ACTIVITY:
Here is a set of records. Copy them all exactly.

(Items from a dataset)
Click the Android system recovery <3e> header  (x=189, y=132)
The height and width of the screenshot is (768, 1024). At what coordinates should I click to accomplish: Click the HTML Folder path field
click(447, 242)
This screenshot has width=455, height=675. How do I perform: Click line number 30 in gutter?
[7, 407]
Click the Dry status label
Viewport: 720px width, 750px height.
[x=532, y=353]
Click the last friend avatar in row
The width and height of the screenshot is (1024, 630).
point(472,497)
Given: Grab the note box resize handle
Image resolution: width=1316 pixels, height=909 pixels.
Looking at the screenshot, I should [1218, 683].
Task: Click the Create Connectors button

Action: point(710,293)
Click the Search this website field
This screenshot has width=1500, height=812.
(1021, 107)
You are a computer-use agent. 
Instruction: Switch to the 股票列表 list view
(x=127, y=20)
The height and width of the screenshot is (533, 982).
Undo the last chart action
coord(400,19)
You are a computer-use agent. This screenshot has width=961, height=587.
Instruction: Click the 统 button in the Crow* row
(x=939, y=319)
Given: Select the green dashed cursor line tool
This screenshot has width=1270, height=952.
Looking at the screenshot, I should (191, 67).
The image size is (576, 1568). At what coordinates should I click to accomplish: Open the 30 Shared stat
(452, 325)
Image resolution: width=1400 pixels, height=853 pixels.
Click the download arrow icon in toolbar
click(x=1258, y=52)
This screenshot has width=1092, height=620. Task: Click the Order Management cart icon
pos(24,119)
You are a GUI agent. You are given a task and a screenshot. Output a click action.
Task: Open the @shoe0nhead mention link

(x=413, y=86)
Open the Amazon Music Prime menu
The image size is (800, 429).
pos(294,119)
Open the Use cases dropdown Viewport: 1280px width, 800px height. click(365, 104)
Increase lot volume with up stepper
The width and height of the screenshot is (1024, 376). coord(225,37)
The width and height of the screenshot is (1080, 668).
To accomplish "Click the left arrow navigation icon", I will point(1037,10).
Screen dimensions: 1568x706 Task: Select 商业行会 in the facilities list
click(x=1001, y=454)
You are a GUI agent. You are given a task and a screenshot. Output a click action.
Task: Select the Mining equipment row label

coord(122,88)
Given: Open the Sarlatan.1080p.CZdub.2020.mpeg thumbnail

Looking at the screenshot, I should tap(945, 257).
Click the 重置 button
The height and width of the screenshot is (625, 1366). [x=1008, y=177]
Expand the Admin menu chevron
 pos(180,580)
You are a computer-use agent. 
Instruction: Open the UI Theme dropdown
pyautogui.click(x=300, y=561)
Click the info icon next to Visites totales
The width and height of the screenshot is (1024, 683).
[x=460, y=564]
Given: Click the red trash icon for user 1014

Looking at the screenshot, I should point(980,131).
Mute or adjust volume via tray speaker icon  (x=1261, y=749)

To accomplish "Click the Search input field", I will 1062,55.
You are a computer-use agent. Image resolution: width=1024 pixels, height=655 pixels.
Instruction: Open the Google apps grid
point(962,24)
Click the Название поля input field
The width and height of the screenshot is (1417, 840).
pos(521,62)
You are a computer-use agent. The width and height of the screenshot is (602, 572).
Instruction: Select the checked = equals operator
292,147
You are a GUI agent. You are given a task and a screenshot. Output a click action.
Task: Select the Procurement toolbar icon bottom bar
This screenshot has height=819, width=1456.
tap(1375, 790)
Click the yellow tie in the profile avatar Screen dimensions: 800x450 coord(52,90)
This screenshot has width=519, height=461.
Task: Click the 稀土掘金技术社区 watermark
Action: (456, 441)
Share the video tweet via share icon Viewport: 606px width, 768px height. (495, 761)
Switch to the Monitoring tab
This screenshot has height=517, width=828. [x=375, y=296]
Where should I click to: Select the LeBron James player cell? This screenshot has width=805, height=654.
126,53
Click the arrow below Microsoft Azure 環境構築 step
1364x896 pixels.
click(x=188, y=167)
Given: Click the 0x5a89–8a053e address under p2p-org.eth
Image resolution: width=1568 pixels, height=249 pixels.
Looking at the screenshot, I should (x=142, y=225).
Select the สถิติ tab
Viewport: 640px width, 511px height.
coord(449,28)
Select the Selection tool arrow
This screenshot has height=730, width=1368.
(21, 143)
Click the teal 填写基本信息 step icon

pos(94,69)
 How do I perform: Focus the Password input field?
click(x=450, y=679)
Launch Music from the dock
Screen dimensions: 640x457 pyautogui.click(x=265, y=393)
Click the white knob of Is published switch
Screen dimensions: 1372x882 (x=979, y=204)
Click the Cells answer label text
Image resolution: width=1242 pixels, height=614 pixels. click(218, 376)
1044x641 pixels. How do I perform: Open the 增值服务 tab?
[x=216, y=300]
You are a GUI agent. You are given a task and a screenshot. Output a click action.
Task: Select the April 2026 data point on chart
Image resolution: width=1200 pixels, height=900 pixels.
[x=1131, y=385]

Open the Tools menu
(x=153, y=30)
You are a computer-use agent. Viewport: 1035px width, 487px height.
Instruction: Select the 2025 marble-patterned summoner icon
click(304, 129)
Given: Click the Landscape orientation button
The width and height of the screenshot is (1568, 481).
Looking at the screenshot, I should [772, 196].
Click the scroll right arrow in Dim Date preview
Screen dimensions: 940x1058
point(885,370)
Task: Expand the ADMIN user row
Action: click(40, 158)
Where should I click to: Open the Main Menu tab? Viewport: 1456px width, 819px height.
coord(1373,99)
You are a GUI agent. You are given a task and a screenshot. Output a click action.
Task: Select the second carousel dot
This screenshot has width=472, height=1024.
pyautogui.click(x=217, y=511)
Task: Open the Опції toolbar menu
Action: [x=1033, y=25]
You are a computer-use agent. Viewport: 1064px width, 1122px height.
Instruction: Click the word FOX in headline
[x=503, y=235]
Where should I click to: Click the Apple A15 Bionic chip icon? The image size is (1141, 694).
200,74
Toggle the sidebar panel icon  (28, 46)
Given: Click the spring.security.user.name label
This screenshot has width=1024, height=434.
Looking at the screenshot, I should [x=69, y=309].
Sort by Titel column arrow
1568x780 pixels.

RESULT BELOW:
Click the Android system recovery <3e> header  (x=189, y=132)
The height and width of the screenshot is (768, 1024). At what coordinates should I click to accomplish: Click the HTML Folder path field
click(447, 242)
This screenshot has width=455, height=675. How do I perform: Click line number 30 in gutter?
[7, 407]
Click the Dry status label
Viewport: 720px width, 750px height.
[x=532, y=353]
Click the last friend avatar in row
The width and height of the screenshot is (1024, 630).
point(472,497)
Given: Grab the note box resize handle
Image resolution: width=1316 pixels, height=909 pixels.
Looking at the screenshot, I should [1218, 683].
Task: Click the Create Connectors button

Action: point(710,293)
Click the Search this website field
This screenshot has width=1500, height=812.
(1021, 107)
You are a computer-use agent. 
Instruction: Switch to the 股票列表 list view
(x=127, y=20)
The height and width of the screenshot is (533, 982).
Undo the last chart action
coord(400,19)
You are a computer-use agent. This screenshot has width=961, height=587.
Instruction: Click the 统 button in the Crow* row
(x=939, y=319)
Given: Select the green dashed cursor line tool
This screenshot has width=1270, height=952.
Looking at the screenshot, I should (191, 67).
The image size is (576, 1568). At what coordinates should I click to accomplish: Open the 30 Shared stat
(452, 325)
Image resolution: width=1400 pixels, height=853 pixels.
Click the download arrow icon in toolbar
click(x=1258, y=52)
This screenshot has width=1092, height=620. Task: Click the Order Management cart icon
pos(24,119)
You are a GUI agent. You are given a task and a screenshot. Output a click action.
Task: Open the @shoe0nhead mention link

(x=413, y=86)
Open the Amazon Music Prime menu
The image size is (800, 429).
pos(294,119)
Open the Use cases dropdown Viewport: 1280px width, 800px height. click(365, 104)
Increase lot volume with up stepper
The width and height of the screenshot is (1024, 376). coord(225,37)
The width and height of the screenshot is (1080, 668).
To accomplish "Click the left arrow navigation icon", I will point(1037,10).
Screen dimensions: 1568x706 Task: Select 商业行会 in the facilities list
click(x=1001, y=454)
You are a GUI agent. You are given a task and a screenshot. Output a click action.
Task: Select the Mining equipment row label

coord(122,88)
Given: Open the Sarlatan.1080p.CZdub.2020.mpeg thumbnail

Looking at the screenshot, I should tap(945, 257).
Click the 重置 button
The height and width of the screenshot is (625, 1366). [x=1008, y=177]
Expand the Admin menu chevron
 pos(180,580)
You are a computer-use agent. 
Instruction: Open the UI Theme dropdown
pyautogui.click(x=300, y=561)
Click the info icon next to Visites totales
The width and height of the screenshot is (1024, 683).
[x=460, y=564]
Given: Click the red trash icon for user 1014

Looking at the screenshot, I should point(980,131).
Mute or adjust volume via tray speaker icon  (x=1261, y=749)

To accomplish "Click the Search input field", I will 1062,55.
You are a computer-use agent. Image resolution: width=1024 pixels, height=655 pixels.
Instruction: Open the Google apps grid
point(962,24)
Click the Название поля input field
The width and height of the screenshot is (1417, 840).
pos(521,62)
You are a computer-use agent. The width and height of the screenshot is (602, 572).
Instruction: Select the checked = equals operator
292,147
You are a GUI agent. You are given a task and a screenshot. Output a click action.
Task: Select the Procurement toolbar icon bottom bar
This screenshot has height=819, width=1456.
tap(1375, 790)
Click the yellow tie in the profile avatar Screen dimensions: 800x450 coord(52,90)
This screenshot has width=519, height=461.
Task: Click the 稀土掘金技术社区 watermark
Action: (456, 441)
Share the video tweet via share icon Viewport: 606px width, 768px height. (495, 761)
Switch to the Monitoring tab
This screenshot has height=517, width=828. [x=375, y=296]
Where should I click to: Select the LeBron James player cell? This screenshot has width=805, height=654.
126,53
Click the arrow below Microsoft Azure 環境構築 step
1364x896 pixels.
click(x=188, y=167)
Given: Click the 0x5a89–8a053e address under p2p-org.eth
Image resolution: width=1568 pixels, height=249 pixels.
Looking at the screenshot, I should (x=142, y=225).
Select the สถิติ tab
Viewport: 640px width, 511px height.
coord(449,28)
Select the Selection tool arrow
This screenshot has height=730, width=1368.
(21, 143)
Click the teal 填写基本信息 step icon

pos(94,69)
 How do I perform: Focus the Password input field?
click(x=450, y=679)
Launch Music from the dock
Screen dimensions: 640x457 pyautogui.click(x=265, y=393)
Click the white knob of Is published switch
Screen dimensions: 1372x882 (x=979, y=204)
Click the Cells answer label text
Image resolution: width=1242 pixels, height=614 pixels. click(218, 376)
1044x641 pixels. How do I perform: Open the 增值服务 tab?
[x=216, y=300]
You are a GUI agent. You are given a task and a screenshot. Output a click action.
Task: Select the April 2026 data point on chart
Image resolution: width=1200 pixels, height=900 pixels.
[x=1131, y=385]

Open the Tools menu
(x=153, y=30)
You are a computer-use agent. Viewport: 1035px width, 487px height.
Instruction: Select the 2025 marble-patterned summoner icon
click(304, 129)
Given: Click the Landscape orientation button
The width and height of the screenshot is (1568, 481).
Looking at the screenshot, I should [772, 196].
Click the scroll right arrow in Dim Date preview
Screen dimensions: 940x1058
point(885,370)
Task: Expand the ADMIN user row
Action: click(40, 158)
Where should I click to: Open the Main Menu tab? Viewport: 1456px width, 819px height.
coord(1373,99)
You are a GUI agent. You are given a task and a screenshot. Output a click action.
Task: Select the second carousel dot
This screenshot has width=472, height=1024.
pyautogui.click(x=217, y=511)
Task: Open the Опції toolbar menu
Action: [x=1033, y=25]
You are a computer-use agent. Viewport: 1064px width, 1122px height.
Instruction: Click the word FOX in headline
[x=503, y=235]
Where should I click to: Click the Apple A15 Bionic chip icon? The image size is (1141, 694).
200,74
Toggle the sidebar panel icon  (28, 46)
Given: Click the spring.security.user.name label
This screenshot has width=1024, height=434.
Looking at the screenshot, I should [x=69, y=309].
Sort by Titel column arrow
1568x780 pixels.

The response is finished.